Exercise brief
At the line containing "Select the Pan", begin setting down the entries exactly, and stop only after the last line.

** The data follows **

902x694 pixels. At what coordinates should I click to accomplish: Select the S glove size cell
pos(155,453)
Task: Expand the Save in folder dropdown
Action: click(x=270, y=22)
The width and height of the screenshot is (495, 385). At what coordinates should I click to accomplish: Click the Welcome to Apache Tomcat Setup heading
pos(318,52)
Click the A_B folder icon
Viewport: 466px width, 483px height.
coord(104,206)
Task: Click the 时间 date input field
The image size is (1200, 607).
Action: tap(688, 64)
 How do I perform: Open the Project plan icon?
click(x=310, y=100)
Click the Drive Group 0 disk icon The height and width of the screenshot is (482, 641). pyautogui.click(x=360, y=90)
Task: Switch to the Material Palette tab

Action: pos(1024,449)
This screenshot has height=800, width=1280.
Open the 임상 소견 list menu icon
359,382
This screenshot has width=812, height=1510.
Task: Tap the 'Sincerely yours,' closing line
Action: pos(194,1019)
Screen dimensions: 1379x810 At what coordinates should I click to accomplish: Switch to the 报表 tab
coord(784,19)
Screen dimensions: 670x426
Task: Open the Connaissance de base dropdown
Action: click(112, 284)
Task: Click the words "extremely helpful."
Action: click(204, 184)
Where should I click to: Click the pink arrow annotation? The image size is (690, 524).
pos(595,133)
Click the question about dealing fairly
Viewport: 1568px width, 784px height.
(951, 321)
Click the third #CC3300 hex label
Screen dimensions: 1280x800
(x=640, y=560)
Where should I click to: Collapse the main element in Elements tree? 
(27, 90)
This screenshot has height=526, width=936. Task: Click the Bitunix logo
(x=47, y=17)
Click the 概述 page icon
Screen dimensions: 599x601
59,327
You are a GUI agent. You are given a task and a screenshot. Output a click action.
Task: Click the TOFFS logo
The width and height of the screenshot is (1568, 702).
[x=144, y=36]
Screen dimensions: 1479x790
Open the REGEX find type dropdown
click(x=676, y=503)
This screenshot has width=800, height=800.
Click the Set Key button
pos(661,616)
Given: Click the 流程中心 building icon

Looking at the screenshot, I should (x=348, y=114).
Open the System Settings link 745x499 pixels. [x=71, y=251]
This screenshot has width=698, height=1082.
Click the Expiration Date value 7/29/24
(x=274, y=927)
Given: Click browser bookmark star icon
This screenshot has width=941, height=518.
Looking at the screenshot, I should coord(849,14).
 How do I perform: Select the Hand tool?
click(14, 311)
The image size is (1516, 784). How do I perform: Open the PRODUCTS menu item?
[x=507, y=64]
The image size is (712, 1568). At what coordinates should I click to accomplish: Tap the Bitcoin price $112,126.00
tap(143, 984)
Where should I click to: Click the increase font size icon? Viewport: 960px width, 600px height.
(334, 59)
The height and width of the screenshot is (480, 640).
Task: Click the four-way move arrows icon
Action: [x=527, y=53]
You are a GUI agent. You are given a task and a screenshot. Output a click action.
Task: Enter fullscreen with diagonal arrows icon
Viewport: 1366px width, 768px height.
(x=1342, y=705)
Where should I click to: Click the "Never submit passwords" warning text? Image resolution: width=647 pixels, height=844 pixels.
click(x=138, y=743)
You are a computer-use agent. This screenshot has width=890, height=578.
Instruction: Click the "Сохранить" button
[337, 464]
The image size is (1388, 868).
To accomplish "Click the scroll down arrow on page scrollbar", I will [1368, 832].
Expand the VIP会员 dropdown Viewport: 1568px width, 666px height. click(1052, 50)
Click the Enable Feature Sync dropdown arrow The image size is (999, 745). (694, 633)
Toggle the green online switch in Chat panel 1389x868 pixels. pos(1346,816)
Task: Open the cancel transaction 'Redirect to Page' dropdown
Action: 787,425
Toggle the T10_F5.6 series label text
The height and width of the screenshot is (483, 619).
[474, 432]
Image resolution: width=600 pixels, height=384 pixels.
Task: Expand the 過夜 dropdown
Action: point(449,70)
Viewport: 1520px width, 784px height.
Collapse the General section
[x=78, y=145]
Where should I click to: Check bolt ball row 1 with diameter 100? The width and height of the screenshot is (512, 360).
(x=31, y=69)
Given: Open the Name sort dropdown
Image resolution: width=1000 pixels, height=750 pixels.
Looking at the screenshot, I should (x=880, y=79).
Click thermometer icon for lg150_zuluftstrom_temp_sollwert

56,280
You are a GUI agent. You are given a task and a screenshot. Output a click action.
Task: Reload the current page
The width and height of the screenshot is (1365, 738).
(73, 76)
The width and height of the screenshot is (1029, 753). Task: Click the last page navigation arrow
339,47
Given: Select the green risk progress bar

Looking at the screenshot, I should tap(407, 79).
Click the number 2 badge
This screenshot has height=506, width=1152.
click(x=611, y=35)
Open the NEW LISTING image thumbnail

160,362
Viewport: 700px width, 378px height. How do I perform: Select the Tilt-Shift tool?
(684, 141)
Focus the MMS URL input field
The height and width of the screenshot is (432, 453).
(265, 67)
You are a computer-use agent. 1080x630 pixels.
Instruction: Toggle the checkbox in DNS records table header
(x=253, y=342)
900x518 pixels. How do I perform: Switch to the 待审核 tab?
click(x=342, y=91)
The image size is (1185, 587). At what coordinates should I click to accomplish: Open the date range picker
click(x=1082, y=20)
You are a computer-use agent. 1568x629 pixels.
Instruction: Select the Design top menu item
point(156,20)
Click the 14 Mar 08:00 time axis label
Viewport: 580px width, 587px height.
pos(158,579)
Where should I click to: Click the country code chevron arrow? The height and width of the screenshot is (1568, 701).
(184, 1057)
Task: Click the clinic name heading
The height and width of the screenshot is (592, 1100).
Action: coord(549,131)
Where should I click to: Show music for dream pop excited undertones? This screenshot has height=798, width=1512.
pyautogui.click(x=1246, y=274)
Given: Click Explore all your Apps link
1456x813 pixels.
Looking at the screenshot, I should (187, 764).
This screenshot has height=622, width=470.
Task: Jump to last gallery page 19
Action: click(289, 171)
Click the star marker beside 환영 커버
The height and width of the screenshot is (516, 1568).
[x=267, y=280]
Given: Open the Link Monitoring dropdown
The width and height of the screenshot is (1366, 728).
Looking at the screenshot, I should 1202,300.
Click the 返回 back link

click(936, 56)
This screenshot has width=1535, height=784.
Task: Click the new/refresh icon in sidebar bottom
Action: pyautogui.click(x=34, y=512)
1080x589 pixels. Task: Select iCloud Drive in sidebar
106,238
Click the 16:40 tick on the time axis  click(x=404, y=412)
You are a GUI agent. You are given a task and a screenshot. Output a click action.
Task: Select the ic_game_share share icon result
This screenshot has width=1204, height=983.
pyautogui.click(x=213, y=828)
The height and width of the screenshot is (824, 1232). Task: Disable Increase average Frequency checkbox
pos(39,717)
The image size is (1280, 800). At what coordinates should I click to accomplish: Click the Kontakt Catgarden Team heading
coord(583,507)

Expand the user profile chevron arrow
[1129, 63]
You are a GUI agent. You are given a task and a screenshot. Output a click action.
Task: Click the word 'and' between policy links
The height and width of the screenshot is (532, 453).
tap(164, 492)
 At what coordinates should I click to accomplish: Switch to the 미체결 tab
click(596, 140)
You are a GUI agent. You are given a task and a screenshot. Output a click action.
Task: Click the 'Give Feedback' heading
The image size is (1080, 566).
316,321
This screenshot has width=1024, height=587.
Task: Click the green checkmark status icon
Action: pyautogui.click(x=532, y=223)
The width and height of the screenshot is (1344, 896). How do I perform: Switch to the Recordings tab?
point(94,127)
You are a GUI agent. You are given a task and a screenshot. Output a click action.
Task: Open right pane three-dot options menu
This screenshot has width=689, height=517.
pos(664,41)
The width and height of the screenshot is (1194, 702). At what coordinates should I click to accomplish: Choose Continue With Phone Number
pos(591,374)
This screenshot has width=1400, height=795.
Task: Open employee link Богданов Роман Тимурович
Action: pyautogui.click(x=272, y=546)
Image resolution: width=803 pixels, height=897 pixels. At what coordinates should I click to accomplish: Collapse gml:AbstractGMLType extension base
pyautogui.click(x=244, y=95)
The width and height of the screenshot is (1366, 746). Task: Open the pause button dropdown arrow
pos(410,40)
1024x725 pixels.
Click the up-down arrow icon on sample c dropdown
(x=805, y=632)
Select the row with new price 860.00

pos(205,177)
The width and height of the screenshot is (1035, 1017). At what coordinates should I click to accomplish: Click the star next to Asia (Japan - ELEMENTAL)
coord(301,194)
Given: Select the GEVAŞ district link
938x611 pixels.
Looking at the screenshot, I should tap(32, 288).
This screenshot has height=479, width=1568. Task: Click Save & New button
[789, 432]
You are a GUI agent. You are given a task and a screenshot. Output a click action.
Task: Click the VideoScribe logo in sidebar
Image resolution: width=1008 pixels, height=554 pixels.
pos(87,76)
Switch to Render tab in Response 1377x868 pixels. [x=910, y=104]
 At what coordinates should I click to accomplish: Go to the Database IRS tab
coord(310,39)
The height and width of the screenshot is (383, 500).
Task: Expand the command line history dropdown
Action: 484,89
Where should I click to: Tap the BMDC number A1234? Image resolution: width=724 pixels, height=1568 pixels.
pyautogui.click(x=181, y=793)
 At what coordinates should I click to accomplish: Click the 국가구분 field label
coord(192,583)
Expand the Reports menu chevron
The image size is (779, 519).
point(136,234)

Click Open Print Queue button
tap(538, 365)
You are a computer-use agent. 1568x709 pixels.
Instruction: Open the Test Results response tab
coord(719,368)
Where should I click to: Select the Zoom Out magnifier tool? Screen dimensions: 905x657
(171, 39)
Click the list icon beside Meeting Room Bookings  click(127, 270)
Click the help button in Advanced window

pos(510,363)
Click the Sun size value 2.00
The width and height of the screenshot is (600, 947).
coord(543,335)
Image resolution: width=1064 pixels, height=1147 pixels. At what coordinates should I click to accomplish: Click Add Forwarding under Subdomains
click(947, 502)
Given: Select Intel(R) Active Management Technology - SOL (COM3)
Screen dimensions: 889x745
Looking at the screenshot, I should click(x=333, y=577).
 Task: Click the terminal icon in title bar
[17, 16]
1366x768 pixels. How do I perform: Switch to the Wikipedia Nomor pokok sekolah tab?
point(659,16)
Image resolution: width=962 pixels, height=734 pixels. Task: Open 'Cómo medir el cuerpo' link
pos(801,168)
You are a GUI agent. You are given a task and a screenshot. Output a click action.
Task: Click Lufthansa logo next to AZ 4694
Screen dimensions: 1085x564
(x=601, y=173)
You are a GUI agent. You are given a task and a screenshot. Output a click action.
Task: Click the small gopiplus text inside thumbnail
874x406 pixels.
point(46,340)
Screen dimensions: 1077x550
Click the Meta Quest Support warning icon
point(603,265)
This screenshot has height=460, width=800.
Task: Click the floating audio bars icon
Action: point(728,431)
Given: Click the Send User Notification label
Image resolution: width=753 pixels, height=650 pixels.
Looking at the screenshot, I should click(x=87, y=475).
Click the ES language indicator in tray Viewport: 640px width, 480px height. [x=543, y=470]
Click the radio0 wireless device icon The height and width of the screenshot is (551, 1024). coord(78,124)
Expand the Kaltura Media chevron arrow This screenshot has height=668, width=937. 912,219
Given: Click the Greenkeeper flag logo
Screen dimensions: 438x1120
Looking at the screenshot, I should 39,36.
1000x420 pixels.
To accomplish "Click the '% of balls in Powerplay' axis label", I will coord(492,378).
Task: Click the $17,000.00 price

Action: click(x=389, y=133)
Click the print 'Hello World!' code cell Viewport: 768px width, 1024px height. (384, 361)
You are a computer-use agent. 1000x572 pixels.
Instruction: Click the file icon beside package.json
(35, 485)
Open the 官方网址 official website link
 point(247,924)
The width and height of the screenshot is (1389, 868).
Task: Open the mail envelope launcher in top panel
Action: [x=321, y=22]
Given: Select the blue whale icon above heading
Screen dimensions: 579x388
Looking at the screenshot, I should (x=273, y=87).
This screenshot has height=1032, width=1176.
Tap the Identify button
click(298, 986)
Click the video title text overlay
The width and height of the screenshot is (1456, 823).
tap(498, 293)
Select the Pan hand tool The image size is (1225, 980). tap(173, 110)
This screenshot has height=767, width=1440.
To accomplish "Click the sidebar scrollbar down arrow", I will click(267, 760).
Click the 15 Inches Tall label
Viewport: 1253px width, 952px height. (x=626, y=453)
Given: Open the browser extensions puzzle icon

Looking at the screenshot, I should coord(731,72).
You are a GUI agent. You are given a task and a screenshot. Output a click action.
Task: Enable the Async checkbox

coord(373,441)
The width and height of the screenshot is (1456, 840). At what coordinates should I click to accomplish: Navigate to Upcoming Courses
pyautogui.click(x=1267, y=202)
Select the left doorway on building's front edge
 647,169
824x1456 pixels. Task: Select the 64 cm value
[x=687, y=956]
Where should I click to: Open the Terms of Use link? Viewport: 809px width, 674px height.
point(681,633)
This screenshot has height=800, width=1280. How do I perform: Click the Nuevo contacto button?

** End of The data **

Solution to the problem
Select the Pan hand tool The image size is (1225, 980). tap(173, 110)
This screenshot has height=767, width=1440.
To accomplish "Click the sidebar scrollbar down arrow", I will click(267, 760).
Click the 15 Inches Tall label
Viewport: 1253px width, 952px height. (x=626, y=453)
Given: Open the browser extensions puzzle icon

Looking at the screenshot, I should coord(731,72).
You are a GUI agent. You are given a task and a screenshot. Output a click action.
Task: Enable the Async checkbox

coord(373,441)
The width and height of the screenshot is (1456, 840). At what coordinates should I click to accomplish: Navigate to Upcoming Courses
pyautogui.click(x=1267, y=202)
Select the left doorway on building's front edge
 647,169
824x1456 pixels. Task: Select the 64 cm value
[x=687, y=956]
Where should I click to: Open the Terms of Use link? Viewport: 809px width, 674px height.
point(681,633)
This screenshot has height=800, width=1280. How do I perform: Click the Nuevo contacto button?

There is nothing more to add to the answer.